What's the standard for human coding if you never pick up an initial look?

I think this could work across methods: All trials should be a minimum of 2s because that's the lookaway criteria (right?) Drop trials that terminate before 2s (for whatever reason). Drop trials where you never got an initial look (human coded, or extracted from eyetracking data), otherwise include. To do this, we'd need everyone reporting at least LT and total trial length, but nothing more fine grained (I would love to give people the option to give us timecourse data if they have it).

  1. Why does Mike's setup produce so many 2s responses?

I assume that this is because of track loss trials? But I like your suggestion to only include trials with LT >2s, assuming that is the look-away criterion for all setups (tho thinking outloud, how would this work with eg single screen, for which there will be some trials on which the child looks away instantly, but where the LT >2 because of the reaction time of the coder).

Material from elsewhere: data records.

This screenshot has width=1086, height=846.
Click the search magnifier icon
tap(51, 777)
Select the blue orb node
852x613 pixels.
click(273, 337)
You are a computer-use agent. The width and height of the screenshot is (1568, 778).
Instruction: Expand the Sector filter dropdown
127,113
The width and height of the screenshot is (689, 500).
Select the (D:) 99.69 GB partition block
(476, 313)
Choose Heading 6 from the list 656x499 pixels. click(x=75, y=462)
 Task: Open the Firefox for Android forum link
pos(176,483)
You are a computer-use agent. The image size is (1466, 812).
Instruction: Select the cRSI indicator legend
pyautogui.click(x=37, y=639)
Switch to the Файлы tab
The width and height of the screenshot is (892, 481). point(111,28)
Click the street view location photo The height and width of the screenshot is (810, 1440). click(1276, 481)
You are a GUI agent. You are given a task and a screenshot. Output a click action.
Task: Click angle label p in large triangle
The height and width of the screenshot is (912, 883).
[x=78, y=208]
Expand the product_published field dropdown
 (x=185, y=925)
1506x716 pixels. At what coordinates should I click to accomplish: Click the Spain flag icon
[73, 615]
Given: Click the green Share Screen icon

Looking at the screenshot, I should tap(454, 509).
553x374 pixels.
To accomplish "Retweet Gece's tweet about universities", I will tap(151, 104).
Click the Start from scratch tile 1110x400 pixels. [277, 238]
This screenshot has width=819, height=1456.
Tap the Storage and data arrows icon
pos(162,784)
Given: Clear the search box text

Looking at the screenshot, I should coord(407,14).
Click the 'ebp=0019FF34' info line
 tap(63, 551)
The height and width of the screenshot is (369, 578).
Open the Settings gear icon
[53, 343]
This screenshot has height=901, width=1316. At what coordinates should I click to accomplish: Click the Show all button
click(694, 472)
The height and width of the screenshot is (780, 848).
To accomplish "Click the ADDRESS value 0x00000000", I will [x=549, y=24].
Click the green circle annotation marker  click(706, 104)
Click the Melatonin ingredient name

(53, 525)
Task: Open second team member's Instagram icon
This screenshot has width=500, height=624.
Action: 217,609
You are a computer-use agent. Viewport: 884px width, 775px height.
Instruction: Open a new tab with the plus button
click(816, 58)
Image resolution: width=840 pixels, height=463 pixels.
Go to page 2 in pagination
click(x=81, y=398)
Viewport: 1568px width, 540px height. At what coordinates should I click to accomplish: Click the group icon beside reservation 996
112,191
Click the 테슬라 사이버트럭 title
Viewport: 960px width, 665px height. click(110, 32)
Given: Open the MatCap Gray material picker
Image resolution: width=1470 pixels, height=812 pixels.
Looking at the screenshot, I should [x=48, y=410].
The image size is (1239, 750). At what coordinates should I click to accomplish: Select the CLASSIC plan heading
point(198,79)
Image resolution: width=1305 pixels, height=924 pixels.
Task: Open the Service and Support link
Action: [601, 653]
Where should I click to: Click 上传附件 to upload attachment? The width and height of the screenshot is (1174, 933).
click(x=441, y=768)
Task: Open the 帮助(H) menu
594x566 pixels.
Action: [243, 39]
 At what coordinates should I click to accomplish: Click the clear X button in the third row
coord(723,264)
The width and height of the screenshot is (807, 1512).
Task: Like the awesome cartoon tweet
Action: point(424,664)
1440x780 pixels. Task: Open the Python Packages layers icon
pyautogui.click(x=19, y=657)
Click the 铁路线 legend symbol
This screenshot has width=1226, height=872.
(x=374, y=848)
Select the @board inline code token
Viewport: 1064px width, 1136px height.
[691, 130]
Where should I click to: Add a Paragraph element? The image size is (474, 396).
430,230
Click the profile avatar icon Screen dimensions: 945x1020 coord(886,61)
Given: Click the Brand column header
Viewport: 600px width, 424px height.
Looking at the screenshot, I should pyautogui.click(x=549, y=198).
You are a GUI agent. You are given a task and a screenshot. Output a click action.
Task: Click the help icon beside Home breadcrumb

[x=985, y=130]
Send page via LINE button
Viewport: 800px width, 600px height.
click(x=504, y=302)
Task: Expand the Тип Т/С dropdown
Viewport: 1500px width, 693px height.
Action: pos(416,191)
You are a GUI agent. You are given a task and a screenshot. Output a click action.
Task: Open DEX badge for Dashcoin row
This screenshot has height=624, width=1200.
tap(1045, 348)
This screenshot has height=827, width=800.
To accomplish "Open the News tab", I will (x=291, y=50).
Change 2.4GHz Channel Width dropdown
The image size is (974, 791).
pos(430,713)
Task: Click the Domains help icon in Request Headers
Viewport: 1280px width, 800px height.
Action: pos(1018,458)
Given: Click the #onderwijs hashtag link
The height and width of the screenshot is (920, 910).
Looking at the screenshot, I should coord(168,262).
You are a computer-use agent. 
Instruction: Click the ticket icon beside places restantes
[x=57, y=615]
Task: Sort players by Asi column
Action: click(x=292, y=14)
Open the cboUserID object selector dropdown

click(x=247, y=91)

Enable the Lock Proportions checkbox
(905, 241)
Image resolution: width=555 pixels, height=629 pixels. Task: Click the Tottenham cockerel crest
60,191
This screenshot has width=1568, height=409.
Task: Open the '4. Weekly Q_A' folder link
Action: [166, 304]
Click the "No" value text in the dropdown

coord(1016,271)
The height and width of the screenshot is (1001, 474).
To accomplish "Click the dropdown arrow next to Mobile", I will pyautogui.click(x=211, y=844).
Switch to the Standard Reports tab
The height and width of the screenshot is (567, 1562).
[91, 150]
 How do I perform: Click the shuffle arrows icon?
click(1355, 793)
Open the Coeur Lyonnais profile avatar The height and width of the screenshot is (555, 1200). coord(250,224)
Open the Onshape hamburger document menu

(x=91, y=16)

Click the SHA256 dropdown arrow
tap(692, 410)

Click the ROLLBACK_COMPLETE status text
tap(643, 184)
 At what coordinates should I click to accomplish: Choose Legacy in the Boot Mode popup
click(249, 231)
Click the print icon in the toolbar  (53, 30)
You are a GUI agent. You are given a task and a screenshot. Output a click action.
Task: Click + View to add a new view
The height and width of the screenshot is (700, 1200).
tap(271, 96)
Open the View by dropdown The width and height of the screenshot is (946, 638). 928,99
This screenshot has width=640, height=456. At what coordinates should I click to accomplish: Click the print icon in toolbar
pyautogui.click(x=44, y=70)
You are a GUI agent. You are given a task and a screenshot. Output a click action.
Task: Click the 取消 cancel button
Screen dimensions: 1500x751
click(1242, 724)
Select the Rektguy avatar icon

I was referring to just the eyetracking data actually, since I think I have a mental model that says that headturn, single screen, and eyetracker # of seconds LT are not actually directly comparable anyway. If nothing else, we have timecourse data on the eyetracker, whereas it looks like the other 2 datasets we are just getting the total summed time (right?) However actually adjusting LTs by 2 seconds (I was proposing subtracting 2 sec in addition to dropping shorter trials) might stretch this beyond reasonableness; slash maybe I should be more sanguine about the # of seconds converging across methods. Mike?

  1. We shouldn't do between subjects test.

Yes, I don't see a compelling motivation for this either.

You mean between conditions? Anyway, if we proceed with #3 below it would seem like we should include IFF it's a common analysis.

  1. Is the goal of the analyses to (1) present what we believe to be the most appropriate analysis? (2) To reflect current practices? (3) to compare the two or (4) something else?

I would go with (1), but am happy to be corrected. It would also be helpful to do (3).

  1. Why not mixed effects structures (esp. for Subjects and Items) in other models, too? You're right that I should have included random Subjects effects in these models. They weren't in the original planned analysis presumably because we were thinking of using difference scores, which would be calculated over all trials, and so would remove all that structure from the data. ItemIdentity is not in the datafiles right now.

  2. cant we measure item effects on preference scores too, since the items are paired across condition? Yes we could do this, but wouldn't it have the (bad) effect that if we have an NA for one of the trials, then we have to exclude the data from its paired trial as well? That seems wasteful.

Not sure if we're talking about the same thing: If we are doing by-(mega)trial differences in LT for each item, we'd have to drop pairs where one of the LTs can't be calculated, right?